Thomas Fabius : le flambeur met le feu au Rocher

L’affaire de la dette de jeu du fils Fabius sème le trouble à la Société des Bains de mer. Et la justice française ne lâche pas la piste du blanchiment.

Une scène surréaliste s’est déroulée voici quelques jours à Monaco, à l’occasion de l’assemblée générale de la Société des Bains de mer. Face à face : le président délégué de la SBM, Jean-Luc Biamonti, et un petit porteur belge très remonté contre l’affaire Fabius. Et on le comprend. Depuis quatre ans en effet, la SBM connaît de grosses difficultés financières. Elle n’a pas versé le moindre dividende à ses actionnaires. Alors, imaginer que d’un revers de manche la direction ait pu effacer une dette de jeu de 700 000 euros ne pouvait qu’irriter des actionnaires qui avalent de travers les chiffres noirs : perte de 51 millions sur le dernier exercice, moins 15 millions de chiffre d’affaires pour les jeux… Visiblement gêné face aux questions de notre porteur, le président eut une réponse péremptoire : “Nous n’effaçons pas les dettes de jeu, nous ne l’avons jamais fait et nous n’avons pas l’intention de commencer.”

Affaire d’État

Ce que l’on baptise ici “affaire Fabius” sonne désormais comme une affaire d’État. Ou plutôt d’État dans l’État, car la SBM est le principal moteur de l’économie locale. À Monaco, on chouchoute les meilleurs joueurs, on les invite au “trou”, une salle réservée dans le casino de Monte-Carlo pour les fortunes les plus dépensières sur le tapis vert. La SBM paie chambre d’hôtel, avion, restaurant et autres petits extras. Parmi ces VIP du jeu figurait en 2011-2012 un certain Thomas Fabius. Le roi de la flambe aurait perdu près de 1,9 million d’euros en juillet 2012, date qui marque sa dernière apparition sur le territoire de la Principauté. Information qui demeure à confirmer.

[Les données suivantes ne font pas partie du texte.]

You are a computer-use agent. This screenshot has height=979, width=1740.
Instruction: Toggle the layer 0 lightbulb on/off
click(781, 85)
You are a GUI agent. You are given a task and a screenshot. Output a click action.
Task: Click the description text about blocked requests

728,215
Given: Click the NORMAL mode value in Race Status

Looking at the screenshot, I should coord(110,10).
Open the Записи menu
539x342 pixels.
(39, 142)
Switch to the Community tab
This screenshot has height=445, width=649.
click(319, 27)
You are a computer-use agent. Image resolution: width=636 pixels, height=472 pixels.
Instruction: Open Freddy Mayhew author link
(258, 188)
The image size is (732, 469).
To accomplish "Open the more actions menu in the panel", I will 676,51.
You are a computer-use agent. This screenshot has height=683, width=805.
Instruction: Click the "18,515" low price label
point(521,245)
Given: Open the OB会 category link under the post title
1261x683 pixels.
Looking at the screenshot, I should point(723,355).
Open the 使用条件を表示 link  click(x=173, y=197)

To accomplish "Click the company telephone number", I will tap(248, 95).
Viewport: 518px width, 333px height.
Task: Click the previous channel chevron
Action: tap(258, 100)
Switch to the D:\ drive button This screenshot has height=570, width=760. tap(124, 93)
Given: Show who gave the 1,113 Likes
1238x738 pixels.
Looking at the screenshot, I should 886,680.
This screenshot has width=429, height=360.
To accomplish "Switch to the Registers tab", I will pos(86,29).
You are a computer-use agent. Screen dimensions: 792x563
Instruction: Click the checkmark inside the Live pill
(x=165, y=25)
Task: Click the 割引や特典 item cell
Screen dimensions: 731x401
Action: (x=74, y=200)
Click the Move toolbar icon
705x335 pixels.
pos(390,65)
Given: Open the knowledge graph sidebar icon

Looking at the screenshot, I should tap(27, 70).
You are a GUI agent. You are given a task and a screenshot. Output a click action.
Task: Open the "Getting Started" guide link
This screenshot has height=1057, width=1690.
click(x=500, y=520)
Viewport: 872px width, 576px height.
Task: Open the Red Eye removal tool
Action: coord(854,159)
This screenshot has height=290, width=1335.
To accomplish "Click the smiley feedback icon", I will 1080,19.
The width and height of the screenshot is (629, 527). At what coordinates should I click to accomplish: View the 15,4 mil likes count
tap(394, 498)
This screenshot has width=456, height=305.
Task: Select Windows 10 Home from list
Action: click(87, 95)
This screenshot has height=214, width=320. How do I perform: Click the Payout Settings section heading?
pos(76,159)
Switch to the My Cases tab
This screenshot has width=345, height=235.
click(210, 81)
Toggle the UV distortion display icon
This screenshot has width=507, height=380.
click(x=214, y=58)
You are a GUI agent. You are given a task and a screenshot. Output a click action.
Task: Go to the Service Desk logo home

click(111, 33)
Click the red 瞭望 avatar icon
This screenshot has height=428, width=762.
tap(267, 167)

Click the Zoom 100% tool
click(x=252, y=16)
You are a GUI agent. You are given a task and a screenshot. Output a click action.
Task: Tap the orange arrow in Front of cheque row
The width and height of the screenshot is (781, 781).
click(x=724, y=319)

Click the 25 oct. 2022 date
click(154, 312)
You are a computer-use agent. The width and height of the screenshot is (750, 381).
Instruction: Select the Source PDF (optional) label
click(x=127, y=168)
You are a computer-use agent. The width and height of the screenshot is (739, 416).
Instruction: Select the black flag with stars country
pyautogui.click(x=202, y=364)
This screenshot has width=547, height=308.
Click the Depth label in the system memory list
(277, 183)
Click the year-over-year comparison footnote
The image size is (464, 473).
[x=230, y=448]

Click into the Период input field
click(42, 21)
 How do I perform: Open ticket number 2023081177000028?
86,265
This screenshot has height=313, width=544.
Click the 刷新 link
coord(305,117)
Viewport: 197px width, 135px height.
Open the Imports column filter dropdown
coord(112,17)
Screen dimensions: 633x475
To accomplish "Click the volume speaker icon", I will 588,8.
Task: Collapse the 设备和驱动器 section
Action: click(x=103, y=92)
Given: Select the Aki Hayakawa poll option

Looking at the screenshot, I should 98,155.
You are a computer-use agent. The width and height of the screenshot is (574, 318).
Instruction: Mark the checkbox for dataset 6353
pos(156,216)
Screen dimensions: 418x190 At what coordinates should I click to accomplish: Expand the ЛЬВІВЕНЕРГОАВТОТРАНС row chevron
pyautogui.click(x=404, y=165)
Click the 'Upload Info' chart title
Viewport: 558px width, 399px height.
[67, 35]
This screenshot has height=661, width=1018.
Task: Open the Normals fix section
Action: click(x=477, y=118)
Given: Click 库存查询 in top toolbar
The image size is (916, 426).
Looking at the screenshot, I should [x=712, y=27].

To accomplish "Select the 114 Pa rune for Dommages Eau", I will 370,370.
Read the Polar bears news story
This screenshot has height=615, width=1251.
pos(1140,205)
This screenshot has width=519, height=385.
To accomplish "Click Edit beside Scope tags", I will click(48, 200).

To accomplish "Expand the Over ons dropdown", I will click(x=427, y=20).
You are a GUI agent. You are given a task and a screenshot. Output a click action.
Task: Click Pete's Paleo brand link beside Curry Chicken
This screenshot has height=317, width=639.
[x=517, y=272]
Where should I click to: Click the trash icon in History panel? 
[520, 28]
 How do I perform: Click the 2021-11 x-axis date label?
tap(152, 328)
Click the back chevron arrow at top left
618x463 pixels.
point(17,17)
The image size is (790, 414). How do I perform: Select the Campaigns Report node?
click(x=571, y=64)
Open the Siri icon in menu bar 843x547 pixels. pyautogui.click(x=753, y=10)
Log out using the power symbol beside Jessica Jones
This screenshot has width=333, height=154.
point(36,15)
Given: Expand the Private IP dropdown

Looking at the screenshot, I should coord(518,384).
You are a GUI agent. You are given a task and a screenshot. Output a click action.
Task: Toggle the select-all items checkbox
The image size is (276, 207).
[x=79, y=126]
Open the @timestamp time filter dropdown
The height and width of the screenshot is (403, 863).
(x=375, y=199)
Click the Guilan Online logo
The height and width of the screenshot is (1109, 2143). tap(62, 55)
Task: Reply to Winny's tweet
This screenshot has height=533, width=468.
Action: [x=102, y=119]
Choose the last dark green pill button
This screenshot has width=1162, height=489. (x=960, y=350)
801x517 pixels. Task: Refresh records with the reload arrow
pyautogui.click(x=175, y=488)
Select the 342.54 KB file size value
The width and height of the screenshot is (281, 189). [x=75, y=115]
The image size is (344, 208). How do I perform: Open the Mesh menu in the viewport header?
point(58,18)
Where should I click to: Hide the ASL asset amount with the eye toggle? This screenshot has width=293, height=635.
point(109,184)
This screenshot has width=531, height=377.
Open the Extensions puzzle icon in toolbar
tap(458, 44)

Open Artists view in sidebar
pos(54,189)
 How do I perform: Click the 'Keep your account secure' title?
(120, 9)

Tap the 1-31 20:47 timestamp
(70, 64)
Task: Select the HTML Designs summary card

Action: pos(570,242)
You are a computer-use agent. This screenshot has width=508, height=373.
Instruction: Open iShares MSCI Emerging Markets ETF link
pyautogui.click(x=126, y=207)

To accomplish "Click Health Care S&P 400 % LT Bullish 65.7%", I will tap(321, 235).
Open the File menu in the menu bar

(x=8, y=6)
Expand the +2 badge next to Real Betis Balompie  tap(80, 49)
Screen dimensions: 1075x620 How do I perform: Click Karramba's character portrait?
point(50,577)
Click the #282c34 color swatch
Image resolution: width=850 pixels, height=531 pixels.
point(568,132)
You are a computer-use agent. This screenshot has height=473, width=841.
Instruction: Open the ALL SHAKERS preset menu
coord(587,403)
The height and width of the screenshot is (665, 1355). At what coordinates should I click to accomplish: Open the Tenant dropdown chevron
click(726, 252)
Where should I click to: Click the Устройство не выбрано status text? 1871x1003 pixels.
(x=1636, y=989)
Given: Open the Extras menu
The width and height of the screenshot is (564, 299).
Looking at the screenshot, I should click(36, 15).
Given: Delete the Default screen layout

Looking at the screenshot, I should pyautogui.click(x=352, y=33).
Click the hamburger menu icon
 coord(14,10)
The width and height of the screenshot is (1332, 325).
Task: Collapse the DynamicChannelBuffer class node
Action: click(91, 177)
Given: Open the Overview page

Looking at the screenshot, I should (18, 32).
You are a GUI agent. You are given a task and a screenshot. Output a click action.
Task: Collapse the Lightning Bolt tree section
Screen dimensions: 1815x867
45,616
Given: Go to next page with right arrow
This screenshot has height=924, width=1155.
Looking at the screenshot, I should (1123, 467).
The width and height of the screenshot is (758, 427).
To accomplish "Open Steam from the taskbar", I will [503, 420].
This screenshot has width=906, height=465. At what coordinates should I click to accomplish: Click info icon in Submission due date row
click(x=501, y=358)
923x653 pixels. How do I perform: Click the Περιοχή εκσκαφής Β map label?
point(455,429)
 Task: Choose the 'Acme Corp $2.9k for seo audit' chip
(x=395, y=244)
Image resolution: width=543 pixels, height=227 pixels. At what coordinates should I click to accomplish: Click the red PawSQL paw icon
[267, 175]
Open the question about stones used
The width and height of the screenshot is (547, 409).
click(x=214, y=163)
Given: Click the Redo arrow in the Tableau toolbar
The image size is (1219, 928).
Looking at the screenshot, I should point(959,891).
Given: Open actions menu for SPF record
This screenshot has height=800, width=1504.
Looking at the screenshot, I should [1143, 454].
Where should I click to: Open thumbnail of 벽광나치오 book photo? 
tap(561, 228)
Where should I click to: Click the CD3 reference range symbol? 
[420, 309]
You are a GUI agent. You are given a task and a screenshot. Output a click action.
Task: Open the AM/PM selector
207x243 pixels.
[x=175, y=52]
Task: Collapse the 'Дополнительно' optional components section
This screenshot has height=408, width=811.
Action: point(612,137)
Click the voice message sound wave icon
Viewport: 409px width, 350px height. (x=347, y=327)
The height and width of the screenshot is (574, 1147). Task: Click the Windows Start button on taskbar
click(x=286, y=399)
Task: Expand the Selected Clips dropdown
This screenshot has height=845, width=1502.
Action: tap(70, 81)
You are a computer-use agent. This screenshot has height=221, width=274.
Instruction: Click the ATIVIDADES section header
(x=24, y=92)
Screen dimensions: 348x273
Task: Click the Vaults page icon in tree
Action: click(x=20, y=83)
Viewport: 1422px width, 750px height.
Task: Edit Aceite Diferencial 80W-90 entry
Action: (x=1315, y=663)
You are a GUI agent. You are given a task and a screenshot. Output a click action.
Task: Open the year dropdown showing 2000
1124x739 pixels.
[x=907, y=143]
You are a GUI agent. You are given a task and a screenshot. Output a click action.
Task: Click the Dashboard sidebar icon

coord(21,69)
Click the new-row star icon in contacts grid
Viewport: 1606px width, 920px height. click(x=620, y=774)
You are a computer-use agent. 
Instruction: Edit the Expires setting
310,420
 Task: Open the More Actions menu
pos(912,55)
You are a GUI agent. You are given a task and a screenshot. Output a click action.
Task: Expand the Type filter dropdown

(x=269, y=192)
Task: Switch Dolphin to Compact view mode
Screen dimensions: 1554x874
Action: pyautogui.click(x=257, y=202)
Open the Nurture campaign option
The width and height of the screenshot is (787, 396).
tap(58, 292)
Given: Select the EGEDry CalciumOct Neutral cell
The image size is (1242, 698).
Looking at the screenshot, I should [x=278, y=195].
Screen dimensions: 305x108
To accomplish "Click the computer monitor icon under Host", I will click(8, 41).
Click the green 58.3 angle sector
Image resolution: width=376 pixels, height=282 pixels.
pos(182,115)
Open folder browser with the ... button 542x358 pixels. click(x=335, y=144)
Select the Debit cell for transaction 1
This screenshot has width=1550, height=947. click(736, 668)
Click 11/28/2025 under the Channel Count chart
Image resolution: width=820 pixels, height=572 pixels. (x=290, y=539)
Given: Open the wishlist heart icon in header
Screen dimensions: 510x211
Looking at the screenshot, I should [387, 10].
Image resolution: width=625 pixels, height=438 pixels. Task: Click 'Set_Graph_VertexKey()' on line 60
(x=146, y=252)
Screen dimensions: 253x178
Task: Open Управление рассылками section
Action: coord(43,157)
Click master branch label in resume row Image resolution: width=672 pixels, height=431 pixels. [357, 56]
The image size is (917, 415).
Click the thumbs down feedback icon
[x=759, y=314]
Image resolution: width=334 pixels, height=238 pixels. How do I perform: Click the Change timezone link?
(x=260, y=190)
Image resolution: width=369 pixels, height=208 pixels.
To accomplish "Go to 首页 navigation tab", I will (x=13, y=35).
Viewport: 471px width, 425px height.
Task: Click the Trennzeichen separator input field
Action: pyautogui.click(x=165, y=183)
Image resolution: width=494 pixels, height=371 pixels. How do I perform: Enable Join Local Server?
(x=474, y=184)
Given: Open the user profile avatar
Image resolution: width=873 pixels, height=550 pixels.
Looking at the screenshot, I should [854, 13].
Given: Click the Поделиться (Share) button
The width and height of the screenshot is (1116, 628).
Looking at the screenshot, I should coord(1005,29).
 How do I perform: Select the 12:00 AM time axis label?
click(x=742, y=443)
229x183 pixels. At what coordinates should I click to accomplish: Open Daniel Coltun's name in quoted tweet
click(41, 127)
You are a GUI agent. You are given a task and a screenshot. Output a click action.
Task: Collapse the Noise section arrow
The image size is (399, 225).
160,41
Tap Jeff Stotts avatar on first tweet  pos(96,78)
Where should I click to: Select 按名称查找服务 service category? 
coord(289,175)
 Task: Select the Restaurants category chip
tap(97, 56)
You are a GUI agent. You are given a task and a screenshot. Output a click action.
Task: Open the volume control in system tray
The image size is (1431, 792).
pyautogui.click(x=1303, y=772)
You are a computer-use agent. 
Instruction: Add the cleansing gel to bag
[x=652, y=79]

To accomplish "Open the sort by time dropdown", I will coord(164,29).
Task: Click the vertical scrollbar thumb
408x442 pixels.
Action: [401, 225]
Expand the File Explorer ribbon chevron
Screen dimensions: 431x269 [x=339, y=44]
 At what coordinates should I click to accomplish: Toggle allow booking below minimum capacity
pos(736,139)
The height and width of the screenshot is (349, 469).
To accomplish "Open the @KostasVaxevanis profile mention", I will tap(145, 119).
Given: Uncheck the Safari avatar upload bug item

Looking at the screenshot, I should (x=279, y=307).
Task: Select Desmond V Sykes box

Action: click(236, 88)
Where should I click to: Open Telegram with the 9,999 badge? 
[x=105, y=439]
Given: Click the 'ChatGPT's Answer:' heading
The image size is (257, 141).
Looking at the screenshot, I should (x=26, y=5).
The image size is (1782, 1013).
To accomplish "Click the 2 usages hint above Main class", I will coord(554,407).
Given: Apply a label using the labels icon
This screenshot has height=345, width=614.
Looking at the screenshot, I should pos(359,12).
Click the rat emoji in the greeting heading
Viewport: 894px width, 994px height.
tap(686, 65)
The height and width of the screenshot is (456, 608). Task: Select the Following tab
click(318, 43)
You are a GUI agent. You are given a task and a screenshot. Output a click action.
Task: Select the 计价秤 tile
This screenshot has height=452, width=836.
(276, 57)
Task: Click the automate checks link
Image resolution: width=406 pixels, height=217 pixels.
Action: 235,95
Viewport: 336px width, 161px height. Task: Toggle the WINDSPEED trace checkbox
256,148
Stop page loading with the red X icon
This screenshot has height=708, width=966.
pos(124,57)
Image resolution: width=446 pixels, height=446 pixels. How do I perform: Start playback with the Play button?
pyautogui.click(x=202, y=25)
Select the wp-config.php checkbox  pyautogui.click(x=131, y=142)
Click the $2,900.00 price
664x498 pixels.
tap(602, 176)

Jadis persona grata, Thomas Fabius est voué aux gémonies princières depuis que deux magistrats du pôle financier de Paris – Roger Le Loire et René Cros – ont lancé une commission rogatoire pour élucider cette affaire des 700 000 euros et tenter d’identifier l’origine des fonds dépensés par le fils du ministre des Affaires étrangères. Condamné en juin 2011 pour “abus de confiance”, Thomas Fabius est désormais visé par une instruction pour détournement de fonds et blanchiment après avoir acquis à Paris un appartement de 285 m2 au prix de 7 millions d’euros. Problème : il n’est pas imposable.

Thomas Fabius jouait les seigneurs

La piste monégasque n’en prend que plus d’importance. Y a-t-il eu ou non effacement de dette de jeu ? Pour tenter d’en savoir davantage, les policiers français ont procédé à l’audition le 19 septembre d’un haut cadre de la SBM. D’après certaines sources, il semble qu’après avoir bénéficié à plusieurs reprises des largesses de la Société de financement et d’encaissement (SFE) qui ouvre des lignes de crédit aux joueurs, Thomas Fabius se soit engagé à ne plus recourir à cet organisme. Malheureusement, la “bourde” d’un inspecteur inexpérimenté lui aurait permis de jouer 700 000 euros sans apporter de garantie… Hâbleur, fringant et bruyant dans les salles de jeux, le “fils de” avait coutume de jouer les seigneurs. Il n’hésitait pas à lancer d’imposants pourboires au personnel, jusqu’à une plaque de 50 000 euros laissée un jour aux croupiers, avec ces mots pleins de suffisance : “Mesdames et messieurs, vous allez assister au plus gros pourboire jamais donné aux valets.” On peut comprendre qu’un cadre ait pu se laisser abuser.

Jeu… de mots à Monaco

Du côté du gouvernement monégasque, on s’attend d’ici quelques semaines à une perquisition au sein du département des finances, qui supervise les activités de la SBM. Le ministre d’État Michel Roger a d’ores et déjà ouvert le parapluie en s’exprimant dans les colonnes de Monaco Hebdo. Celui qui est l’équivalent de notre ministre de l’Économie et des Finances évoque “une affaire interne au casino et purement française”.

S’il n’existe pas d’effacement de dettes à proprement parler, il est en revanche prévu des “remises sur pertes” pour les plus gros montants et les plus gros joueurs. À Monaco, on sait manifestement jouer aussi sur les mots.